As described above, according to the present invention, by adding a silane coupling agent to a paper-based wet friction material, at least one of a glass fiber and an inorganic filler, a thermosetting synthetic resin, Since a strong bond is generated between the three members with the silane coupling material, the mechanical strength of the friction material as a whole increases, reducing the amount of wear and durability,
There are advantages such as that it can contribute to improvement in heat resistance.

In addition, the silane coupling agent is mixed with the thermosetting synthetic resin, and the resin after the mixing is impregnated into the paper base and cured. It is not necessary to perform special pretreatment such as coupling treatment (silane treatment) on the paper base material after the papermaking process, such as glass fiber and / or silicon-containing inorganic filler, and therefore, the addition of a silane coupling agent While omitting the inherent advantage of the above, the friction material can be manufactured efficiently and at low cost by omitting the special pretreatment step.

Further, since the mixing amount of the silane coupling agent is 0.1 to 10% by weight based on the whole friction material, the desired effect of the addition of the silane coupling agent is sufficiently ensured, and the friction material has an original effect. Friction characteristics can be minimized from being affected by the addition of the silane coupling agent. Therefore, the friction material of the present invention has a stable torque value with respect to the number of rotations, temperature, and pressure even by the addition of the silane coupling agent, and is effective in reducing judder vibration and the like.
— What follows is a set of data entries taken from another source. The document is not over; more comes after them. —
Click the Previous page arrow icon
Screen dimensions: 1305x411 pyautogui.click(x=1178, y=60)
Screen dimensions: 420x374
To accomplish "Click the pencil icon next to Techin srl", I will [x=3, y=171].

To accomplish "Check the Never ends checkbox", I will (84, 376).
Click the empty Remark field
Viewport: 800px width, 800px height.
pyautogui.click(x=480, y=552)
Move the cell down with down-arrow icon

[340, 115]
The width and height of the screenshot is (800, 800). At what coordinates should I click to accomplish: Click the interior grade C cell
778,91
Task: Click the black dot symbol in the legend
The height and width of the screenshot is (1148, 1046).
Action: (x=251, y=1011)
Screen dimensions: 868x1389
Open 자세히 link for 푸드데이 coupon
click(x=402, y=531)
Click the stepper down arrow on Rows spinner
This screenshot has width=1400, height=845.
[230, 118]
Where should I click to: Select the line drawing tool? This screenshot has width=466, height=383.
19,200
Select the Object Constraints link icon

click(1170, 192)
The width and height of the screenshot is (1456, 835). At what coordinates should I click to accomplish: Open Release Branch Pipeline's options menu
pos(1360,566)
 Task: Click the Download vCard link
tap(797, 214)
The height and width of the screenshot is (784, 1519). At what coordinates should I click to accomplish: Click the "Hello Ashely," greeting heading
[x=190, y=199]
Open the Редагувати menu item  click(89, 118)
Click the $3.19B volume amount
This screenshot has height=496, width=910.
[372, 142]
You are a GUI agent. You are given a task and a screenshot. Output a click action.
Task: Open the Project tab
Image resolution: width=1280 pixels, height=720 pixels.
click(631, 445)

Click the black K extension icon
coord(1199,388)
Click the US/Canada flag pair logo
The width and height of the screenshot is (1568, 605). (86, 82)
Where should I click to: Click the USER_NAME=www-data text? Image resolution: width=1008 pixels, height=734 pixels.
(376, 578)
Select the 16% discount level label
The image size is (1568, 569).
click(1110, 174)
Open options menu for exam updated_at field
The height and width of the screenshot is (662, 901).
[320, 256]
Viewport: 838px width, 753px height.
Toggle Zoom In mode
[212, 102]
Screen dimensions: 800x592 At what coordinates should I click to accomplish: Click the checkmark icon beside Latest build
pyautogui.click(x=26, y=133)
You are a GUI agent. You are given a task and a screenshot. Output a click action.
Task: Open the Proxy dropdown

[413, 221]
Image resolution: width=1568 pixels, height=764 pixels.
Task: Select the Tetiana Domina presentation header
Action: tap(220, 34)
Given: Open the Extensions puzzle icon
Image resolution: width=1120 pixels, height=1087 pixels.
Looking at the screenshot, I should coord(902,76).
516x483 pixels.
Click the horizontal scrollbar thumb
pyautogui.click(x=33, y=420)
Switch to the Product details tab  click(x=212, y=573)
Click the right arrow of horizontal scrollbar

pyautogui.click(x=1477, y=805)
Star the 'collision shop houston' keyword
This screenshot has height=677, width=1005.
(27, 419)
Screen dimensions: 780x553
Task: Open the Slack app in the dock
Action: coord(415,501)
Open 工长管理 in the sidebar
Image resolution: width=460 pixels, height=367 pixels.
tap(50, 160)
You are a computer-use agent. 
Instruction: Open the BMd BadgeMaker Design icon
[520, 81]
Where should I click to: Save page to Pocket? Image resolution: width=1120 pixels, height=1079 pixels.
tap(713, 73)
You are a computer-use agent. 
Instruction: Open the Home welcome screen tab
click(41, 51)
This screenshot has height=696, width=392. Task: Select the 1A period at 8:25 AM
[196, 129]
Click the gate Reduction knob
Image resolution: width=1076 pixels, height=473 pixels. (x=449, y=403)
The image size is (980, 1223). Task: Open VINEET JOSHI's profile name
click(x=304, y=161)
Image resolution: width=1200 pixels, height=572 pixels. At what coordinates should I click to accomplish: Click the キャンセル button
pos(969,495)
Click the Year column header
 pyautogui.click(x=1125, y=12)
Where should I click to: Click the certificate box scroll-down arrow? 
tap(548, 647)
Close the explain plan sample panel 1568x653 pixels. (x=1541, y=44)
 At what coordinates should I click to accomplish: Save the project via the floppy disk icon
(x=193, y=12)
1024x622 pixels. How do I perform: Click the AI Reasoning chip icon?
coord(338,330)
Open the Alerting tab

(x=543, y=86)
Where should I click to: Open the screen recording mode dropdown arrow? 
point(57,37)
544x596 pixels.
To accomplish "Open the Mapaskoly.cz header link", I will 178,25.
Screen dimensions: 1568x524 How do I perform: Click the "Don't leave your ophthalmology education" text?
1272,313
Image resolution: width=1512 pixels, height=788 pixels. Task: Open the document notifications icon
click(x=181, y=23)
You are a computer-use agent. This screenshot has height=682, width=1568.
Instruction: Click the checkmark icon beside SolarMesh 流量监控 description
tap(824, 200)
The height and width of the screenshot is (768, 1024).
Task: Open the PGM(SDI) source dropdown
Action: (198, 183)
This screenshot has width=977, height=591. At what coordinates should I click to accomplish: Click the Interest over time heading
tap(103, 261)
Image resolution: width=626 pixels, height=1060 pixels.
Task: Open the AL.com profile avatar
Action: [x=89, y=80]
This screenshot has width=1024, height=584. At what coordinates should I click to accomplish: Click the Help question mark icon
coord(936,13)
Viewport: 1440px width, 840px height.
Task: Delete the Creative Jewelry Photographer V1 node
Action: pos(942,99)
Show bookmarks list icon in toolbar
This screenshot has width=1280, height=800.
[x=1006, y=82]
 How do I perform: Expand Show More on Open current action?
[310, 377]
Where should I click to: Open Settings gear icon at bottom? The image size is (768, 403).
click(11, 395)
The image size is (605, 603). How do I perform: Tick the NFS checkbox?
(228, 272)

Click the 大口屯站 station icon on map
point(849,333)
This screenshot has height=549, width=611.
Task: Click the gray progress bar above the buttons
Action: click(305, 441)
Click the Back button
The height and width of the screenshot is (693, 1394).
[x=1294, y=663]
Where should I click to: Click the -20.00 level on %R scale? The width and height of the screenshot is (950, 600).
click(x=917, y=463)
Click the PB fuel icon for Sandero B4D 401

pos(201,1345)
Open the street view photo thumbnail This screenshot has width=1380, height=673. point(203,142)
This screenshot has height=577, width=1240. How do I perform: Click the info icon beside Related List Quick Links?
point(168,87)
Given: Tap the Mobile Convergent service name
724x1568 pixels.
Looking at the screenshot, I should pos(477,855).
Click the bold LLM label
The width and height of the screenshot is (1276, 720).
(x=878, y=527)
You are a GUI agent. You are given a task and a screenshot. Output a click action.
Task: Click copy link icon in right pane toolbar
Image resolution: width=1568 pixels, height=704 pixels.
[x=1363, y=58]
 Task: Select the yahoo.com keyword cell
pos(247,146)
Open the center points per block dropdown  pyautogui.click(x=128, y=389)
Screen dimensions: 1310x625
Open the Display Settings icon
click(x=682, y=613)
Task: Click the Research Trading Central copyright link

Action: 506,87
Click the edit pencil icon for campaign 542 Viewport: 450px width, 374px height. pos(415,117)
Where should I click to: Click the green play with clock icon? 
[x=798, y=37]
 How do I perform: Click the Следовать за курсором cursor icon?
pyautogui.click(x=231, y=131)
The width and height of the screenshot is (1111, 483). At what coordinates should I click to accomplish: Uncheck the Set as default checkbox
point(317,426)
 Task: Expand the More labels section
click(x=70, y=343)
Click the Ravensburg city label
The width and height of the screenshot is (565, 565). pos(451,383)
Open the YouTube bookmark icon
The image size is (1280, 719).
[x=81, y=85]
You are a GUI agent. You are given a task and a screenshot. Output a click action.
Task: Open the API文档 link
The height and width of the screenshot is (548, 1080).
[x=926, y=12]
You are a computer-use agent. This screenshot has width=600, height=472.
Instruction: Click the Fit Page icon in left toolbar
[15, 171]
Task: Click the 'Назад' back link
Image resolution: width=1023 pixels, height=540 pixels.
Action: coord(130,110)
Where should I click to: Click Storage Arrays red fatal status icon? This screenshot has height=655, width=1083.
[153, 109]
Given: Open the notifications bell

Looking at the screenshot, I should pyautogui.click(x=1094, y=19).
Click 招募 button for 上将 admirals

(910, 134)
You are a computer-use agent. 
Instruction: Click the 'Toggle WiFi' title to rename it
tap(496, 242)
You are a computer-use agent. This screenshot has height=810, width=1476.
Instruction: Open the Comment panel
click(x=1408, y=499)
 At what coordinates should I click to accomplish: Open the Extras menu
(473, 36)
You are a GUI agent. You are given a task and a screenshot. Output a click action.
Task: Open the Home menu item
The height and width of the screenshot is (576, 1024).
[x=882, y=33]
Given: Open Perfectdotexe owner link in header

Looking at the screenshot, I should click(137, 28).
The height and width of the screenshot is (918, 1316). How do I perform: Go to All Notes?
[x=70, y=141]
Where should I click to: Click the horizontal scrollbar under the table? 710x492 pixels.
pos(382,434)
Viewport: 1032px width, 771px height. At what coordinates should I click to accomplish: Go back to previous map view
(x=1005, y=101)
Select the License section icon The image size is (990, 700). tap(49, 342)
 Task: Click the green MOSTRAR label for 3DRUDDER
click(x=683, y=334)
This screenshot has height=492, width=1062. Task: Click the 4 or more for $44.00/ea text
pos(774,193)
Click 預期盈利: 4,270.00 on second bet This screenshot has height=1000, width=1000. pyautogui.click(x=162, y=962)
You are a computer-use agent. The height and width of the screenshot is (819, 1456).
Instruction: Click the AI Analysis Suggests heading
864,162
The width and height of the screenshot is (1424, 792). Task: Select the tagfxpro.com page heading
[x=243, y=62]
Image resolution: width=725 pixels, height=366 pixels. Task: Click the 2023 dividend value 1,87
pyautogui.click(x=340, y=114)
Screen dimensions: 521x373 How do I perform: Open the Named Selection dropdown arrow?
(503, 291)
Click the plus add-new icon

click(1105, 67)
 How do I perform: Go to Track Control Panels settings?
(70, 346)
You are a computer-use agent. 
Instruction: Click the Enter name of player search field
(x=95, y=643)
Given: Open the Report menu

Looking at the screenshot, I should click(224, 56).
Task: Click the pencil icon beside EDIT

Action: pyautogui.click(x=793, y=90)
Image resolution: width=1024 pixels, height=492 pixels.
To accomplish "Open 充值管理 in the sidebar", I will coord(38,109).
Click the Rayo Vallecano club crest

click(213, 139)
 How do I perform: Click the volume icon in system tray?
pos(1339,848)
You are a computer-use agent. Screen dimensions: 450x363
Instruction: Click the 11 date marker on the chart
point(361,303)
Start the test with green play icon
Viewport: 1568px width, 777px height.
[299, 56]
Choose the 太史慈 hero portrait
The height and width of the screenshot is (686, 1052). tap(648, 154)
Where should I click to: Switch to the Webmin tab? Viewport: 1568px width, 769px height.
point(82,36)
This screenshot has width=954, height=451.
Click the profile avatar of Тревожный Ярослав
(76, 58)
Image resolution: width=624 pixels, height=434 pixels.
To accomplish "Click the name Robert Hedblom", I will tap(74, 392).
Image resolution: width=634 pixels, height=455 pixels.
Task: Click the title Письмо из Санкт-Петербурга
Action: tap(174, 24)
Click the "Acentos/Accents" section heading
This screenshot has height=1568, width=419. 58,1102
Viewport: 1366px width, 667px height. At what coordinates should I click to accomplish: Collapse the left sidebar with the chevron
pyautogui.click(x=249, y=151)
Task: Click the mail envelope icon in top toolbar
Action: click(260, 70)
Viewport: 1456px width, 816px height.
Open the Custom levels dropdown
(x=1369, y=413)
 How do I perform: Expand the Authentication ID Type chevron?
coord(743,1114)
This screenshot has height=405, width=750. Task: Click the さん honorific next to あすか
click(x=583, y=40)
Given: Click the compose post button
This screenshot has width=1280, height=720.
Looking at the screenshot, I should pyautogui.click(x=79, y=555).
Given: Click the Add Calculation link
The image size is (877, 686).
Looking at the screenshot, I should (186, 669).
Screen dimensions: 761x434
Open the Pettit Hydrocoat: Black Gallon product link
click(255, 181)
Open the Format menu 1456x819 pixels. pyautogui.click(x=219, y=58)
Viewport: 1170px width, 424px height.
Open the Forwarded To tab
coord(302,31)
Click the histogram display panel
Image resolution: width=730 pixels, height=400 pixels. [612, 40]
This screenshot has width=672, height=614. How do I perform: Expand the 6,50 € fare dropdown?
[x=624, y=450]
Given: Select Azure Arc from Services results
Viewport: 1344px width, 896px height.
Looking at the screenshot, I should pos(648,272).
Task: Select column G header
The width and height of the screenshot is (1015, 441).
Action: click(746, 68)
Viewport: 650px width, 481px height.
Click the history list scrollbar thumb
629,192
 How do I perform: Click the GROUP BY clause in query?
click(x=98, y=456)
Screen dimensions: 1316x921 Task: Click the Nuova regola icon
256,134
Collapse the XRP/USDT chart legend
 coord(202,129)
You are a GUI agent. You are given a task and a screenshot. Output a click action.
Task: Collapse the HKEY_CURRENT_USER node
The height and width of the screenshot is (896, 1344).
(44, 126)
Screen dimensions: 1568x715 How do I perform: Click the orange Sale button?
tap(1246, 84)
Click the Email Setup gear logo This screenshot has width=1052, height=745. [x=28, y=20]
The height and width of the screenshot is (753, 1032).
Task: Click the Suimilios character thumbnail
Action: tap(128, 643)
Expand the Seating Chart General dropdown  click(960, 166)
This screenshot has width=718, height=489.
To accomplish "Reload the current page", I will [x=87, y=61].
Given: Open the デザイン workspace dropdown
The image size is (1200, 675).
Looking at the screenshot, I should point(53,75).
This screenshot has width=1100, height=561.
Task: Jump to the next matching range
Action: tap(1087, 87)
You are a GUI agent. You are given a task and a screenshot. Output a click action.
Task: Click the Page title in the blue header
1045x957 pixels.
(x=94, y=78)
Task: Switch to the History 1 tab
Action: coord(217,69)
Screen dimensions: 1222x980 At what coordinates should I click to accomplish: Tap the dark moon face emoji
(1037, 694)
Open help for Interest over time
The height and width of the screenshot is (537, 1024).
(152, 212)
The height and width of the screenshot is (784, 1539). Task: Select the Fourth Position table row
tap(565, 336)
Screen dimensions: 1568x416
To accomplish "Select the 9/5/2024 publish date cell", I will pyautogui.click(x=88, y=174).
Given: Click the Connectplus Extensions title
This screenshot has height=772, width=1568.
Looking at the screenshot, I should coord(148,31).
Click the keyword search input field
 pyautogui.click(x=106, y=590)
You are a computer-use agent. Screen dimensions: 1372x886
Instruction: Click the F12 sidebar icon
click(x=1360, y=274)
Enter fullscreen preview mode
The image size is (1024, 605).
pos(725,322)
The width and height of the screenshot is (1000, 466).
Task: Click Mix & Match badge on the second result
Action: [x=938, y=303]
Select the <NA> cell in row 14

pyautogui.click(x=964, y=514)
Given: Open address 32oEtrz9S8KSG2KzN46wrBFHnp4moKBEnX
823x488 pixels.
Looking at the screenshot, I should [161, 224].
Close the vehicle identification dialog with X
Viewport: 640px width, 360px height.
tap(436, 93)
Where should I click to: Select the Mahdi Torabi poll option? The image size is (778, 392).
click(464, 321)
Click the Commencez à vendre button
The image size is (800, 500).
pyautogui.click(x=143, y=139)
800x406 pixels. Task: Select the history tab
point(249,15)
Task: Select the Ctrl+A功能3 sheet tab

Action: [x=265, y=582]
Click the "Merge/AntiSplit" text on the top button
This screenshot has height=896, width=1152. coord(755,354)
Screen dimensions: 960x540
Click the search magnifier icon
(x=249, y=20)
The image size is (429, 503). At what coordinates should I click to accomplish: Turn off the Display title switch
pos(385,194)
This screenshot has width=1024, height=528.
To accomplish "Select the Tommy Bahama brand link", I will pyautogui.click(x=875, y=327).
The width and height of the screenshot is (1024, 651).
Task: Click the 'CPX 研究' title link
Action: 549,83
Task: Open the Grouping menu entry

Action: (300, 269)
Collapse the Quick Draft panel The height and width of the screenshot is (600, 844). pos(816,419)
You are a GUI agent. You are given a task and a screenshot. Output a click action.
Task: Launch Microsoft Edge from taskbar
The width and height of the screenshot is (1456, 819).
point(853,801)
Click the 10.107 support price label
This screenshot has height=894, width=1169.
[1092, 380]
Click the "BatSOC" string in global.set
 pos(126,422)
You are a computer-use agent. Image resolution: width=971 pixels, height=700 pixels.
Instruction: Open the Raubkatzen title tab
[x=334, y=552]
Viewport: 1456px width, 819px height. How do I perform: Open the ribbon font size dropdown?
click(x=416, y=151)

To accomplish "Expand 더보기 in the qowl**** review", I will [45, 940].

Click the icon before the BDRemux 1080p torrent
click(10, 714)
[Brief description of the drawings]

FIG. 1 is an overall perspective view showing an embodiment of a friction plate.

FIG. 2 is a longitudinal sectional view of the embodiment.

FIG. 3 is a graph showing the relationship between the amount of silane coupling agent added and the amount of wear.

FIG. 4 is a graph showing a torque waveform (Example 3) by a SAE # 2 tester.

FIG. 5 is a graph showing a torque waveform (Comparative Example 1) by a SAE # 2 test machine.

──────────────────────────────────────────────────の Continuation of the front page (51) Int.Cl. ⁶ Identification symbol FI B29K 101: 10 B29L 31:16 C08L 61:04 (72) Inventor Tomohiro Hasegawa 46 shares of 7000 Nakagawa, Hosoe-cho, Husa-gun, Shizuoka Prefecture FCC Technology Research Institute

Claims (1)

[Claims] 1. A paper-making process using at least one of an unsilane-treated silicon-containing inorganic filler and a non-silane-treated glass fiber and an organic fiber. Impregnating and curing a thermosetting synthetic resin mixed with a silane coupling agent to obtain a paper-based friction material, wherein the mixing amount of the silane coupling agent is 0.1 to A method for producing a wet friction material, characterized in that the content is 10% by weight.